** KUTIPAN SUMBER **

•••••

Konsep dasar socio-economic mengindikasikan bahwa teori Akuntansi Syariah tidak membatasi wacana yang dimilikinya pada transaksi-transaksi ekonomi saja, tetapi juga mencakup “transaksi-transaksi sosial”. “Transaksi sosial” di sini meliputi “transaksi” yang menyangkut aspek sosial, mental dan spiritual dari sumberdaya yang dimiliki oleh entitas bisnis (Cf. Mathews 1993).
Dari derivasi prinsip filosofis emansipatoris, kita mendapatkan konsep dasar critical dan justice. Konsep dasar critical memberikan dasar pemikiran bahwa konstruksi teori Akuntansi syariah tidak bersifat dogmatis dan eksklusif. Sikap kritis mengindikasikan bahwa kita dapat menilai secara rasional kelemahan dan kekuatan akuntansi yang lebih baik dari penilai kritis ini dapat dibangun teori akuntansi yang lebih baik dari sebelumnya. Sebagai contoh misalnya, kita dapat melihat bahwa teori akuntansi modern memiliki kelehaman pada aspek penekanan ekonomi (materi) yang sangat tinggi, sehingga menimbulkan efek pada tersingkirnya (atau tertindasnya) aspek-aspek non-materi (non-ekonomi). Aspek yang tersingkir atau tertindas ini, dengan menggunakan konsep dasar critical, diangkat atau dibebaskan memposisikan aspek materi (lihat Triyuwono 2000b). Jadi kalau kita lihat, posisi aspek materi dan non-materi pada teori akuntansi modern didudukkan pada posisi yang tidak adil. Oleh karena itu, dengan konsep dasar justice, aspek-aspek penting dalam akuntansi akan didudukkan secara adil.
Kemudian berikutnya adalah prinsip filosofis transendental. Dari prinsip ini kita akan mendapatkan konsepd asar all-inclusive dan rational-intuitive. Konsep dasar all-inclusive memberikan dasar pemikiran bahwa konstruksi teori Akuntansi Syariah bersifat terbuka. Artinya, tidak menutup kemungkinan teori Akuntansi Syariah akan mengadopsi konsep-konsep dari akuntansi modern, sepanjang konsep tersebut selaras dengan nilai-nilai Islam. Secara implisit, konsep ini mengarahkan kita pada pemikiran bahwa substansi lebih penting daripada bentuk.

•••••

** TUGAS ANDA **
Tuliskan kembali secara persis bagian kutipan tentang teori Akuntansi Syariah di atas, dari "Konsep dasar socio-economic" sampai "(Cf. Mathews 1993).".

(Catatan dari sebuah kumpulan data)
•••••

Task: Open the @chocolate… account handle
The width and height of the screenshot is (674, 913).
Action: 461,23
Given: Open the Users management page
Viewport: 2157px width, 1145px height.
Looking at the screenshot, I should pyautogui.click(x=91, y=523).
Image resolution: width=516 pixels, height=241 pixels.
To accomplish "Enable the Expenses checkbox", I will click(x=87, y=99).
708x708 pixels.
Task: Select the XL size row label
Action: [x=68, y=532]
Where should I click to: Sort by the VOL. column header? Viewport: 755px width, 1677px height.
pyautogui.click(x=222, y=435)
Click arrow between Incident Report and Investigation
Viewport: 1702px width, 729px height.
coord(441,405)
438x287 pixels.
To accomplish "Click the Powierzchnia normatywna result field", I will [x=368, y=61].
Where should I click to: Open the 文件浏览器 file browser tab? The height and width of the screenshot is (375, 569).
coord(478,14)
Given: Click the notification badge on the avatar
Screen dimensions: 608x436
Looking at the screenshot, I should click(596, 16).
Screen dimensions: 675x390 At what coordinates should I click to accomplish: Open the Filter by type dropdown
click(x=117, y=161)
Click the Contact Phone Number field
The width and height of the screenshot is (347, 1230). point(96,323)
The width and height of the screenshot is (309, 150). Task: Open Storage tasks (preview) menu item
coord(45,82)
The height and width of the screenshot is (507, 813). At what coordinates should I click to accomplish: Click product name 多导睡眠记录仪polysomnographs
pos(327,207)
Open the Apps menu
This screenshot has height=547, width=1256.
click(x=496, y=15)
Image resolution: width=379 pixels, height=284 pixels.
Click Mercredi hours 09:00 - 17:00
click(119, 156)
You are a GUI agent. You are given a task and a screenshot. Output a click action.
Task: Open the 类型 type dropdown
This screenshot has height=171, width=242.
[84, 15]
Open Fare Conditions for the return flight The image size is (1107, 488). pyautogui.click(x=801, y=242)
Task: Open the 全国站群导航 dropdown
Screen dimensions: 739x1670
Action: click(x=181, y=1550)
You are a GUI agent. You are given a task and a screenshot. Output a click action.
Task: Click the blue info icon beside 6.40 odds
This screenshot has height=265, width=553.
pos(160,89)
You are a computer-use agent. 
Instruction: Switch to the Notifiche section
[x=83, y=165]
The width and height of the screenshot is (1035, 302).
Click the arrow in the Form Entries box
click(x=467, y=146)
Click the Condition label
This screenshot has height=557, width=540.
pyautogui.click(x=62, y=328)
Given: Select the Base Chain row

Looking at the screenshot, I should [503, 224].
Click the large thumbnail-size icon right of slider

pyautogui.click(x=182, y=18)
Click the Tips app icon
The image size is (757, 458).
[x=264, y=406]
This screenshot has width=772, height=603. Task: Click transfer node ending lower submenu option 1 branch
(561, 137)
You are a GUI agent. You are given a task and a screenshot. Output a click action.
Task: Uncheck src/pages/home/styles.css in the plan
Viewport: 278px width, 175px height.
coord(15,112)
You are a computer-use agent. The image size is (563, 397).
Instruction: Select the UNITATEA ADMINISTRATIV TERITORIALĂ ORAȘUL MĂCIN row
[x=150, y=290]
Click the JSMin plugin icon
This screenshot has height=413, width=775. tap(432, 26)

•••••

** HASIL TUGAS **
Konsep dasar socio-economic mengindikasikan bahwa teori Akuntansi Syariah tidak membatasi wacana yang dimilikinya pada transaksi-transaksi ekonomi saja, tetapi juga mencakup “transaksi-transaksi sosial”. “Transaksi sosial” di sini meliputi “transaksi” yang menyangkut aspek sosial, mental dan spiritual dari sumberdaya yang dimiliki oleh entitas bisnis (Cf. Mathews 1993).